Sembra impossibile, ma è così che, vuoi o non vuoi, nel giro di poco ti ritrovi di nuovo a quel portone [vedi la puntata precedente: In ufficio – il colloquio], pronto a iniziare un tortuoso cammino. I rumori che avevi avvertito durante il colloquio hanno dei volti e dei nomi. Ti vengono presentati in rapida successione e tu sorridi, ebete, a tutti. Nel corso della prima pausa pranzo, il marcio comincia a fare capolino fra frasi non dette e risatine. In capo ha una settimana scopri che hai preso il posto di una persona che soffriva terribilmente di aerofagia e che trascinava nella propria sofferenza l’intero ufficio. Che il capo supremo ha da tempo una relazione con la simpatica moretta che sta in amministrazione. Che la vice capo suprema, purtroppo, di relazioni non ne ha affatto e questo influenza i suoi orari e, conseguentemente, anche i tuoi. La tua scrivania si riempie lentamente di foto e di nuovi simpatici gadget, segno evidente che stai entrando a far parte del sistema.
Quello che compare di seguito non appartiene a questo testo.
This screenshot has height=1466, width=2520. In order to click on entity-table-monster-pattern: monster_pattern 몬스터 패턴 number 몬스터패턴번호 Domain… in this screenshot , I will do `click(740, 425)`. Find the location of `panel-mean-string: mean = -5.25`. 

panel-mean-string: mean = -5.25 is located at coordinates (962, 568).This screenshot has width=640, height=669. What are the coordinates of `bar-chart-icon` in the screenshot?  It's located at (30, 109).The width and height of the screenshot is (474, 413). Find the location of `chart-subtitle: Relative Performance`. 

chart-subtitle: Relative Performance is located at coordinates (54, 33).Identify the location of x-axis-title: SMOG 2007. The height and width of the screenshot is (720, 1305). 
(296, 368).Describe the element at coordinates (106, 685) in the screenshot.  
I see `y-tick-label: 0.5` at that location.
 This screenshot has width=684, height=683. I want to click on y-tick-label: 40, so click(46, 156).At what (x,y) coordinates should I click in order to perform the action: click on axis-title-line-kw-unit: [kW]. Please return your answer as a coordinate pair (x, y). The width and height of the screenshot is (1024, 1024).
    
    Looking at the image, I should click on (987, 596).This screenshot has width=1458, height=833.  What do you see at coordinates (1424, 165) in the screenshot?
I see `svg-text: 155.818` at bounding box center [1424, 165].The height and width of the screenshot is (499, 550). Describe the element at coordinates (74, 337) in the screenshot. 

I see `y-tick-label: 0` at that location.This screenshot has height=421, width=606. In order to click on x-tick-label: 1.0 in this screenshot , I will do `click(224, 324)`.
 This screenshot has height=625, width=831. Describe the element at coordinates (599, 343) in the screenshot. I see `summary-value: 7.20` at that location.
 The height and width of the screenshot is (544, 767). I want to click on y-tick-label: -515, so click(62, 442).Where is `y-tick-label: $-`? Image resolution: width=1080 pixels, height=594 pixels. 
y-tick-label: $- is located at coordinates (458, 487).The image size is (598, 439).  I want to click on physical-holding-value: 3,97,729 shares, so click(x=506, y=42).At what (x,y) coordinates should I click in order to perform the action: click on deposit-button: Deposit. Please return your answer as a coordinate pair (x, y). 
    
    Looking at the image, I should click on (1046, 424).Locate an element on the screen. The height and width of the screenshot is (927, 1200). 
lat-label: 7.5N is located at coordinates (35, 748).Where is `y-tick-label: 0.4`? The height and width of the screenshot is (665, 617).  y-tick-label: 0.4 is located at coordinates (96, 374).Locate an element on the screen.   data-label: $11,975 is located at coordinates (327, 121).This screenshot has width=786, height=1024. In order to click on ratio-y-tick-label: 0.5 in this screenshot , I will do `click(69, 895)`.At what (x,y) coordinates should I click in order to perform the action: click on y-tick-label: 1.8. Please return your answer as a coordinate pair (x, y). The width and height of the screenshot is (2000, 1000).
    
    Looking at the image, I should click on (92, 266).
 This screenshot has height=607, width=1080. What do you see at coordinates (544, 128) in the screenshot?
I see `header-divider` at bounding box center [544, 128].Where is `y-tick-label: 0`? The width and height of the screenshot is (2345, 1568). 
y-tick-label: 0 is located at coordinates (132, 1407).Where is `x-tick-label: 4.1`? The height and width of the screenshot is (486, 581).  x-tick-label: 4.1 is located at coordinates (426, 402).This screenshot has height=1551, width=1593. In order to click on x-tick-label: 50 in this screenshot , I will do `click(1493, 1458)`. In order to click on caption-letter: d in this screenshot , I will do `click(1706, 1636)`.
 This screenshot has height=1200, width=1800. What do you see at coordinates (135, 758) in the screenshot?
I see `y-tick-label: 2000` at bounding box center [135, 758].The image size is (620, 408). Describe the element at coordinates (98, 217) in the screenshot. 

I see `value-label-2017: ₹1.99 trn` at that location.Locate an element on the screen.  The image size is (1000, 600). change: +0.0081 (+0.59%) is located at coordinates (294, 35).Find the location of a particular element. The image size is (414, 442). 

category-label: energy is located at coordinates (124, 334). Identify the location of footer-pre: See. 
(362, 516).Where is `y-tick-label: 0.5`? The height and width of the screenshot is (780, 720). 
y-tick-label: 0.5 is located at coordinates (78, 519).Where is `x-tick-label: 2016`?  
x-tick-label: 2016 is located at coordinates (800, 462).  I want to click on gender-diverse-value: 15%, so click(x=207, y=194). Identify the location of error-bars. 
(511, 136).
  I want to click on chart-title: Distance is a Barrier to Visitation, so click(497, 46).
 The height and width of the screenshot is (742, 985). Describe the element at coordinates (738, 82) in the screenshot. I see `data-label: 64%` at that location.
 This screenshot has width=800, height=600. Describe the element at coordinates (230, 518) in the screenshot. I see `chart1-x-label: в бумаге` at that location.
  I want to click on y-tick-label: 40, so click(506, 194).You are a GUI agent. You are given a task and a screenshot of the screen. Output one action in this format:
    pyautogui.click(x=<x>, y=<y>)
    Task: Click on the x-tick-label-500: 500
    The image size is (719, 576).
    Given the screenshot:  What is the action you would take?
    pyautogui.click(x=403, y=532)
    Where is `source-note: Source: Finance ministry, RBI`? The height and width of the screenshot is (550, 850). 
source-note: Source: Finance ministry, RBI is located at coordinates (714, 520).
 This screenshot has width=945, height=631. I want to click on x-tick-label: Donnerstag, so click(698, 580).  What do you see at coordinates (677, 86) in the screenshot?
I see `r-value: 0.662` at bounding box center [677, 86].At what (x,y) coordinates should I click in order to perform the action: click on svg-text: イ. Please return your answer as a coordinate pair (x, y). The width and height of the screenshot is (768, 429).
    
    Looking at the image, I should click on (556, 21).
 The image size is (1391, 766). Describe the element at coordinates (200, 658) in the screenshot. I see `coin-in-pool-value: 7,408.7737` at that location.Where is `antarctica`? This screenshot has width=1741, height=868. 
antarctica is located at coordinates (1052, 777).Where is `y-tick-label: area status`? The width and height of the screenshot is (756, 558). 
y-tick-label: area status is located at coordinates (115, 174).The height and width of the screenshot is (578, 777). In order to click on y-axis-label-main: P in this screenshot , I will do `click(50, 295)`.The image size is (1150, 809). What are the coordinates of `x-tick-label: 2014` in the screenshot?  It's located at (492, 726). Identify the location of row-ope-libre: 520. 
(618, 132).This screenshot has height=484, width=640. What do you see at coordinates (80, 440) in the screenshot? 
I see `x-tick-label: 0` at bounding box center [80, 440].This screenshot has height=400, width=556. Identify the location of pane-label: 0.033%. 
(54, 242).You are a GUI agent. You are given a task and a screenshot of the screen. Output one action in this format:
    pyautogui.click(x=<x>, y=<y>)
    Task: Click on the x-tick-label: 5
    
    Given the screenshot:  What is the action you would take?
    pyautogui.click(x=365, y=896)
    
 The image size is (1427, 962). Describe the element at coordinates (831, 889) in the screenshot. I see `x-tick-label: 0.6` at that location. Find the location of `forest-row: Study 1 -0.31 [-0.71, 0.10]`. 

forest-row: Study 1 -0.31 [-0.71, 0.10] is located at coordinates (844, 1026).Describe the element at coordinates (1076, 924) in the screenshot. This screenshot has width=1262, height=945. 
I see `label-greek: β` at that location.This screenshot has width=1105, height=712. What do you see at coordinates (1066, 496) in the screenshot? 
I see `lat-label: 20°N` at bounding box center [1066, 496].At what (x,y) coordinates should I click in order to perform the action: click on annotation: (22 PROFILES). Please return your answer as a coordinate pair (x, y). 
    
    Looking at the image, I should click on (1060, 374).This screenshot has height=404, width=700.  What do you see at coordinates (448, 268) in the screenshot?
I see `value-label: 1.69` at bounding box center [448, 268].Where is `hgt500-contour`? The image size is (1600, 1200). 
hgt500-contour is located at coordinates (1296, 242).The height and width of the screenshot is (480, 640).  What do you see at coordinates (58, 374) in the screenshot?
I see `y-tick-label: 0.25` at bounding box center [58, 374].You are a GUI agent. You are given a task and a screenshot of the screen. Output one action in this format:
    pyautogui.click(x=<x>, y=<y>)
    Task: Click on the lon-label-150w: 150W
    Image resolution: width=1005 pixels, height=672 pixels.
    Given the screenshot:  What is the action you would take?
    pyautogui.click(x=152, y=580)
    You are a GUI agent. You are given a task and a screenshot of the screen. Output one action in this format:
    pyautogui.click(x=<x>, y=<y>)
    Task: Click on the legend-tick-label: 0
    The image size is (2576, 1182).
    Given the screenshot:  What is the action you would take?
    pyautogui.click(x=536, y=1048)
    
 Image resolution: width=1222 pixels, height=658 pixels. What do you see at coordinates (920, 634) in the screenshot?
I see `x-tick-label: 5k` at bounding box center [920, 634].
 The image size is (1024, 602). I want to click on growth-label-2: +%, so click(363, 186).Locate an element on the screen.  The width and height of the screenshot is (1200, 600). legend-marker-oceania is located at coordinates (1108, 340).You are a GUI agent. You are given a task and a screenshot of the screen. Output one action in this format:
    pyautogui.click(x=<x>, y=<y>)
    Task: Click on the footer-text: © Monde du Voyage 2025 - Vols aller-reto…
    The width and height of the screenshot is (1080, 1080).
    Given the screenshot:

Tutto procede limpido e tranquillo fino alla tragedia: la prima lite. Lo sai che ci sarà. Farai un errore, probabilmente un errore ridicolo, e l’ira funesta di qualcuno stressato perché mangia poco e dorme male ricadrà su di te come pioggia battente. E qui hai due possibilità: urlare anche tu o tacere, ma senza perdere il contatto visivo.
Comunque vada, il periodo magico è finito e il rito d’iniziazione è compiuto. Ora, solo ora, la sottile pellicola di nuovo arrivato è scomparsa e tu sei diventato parte integrante della vita del nuovo ufficio.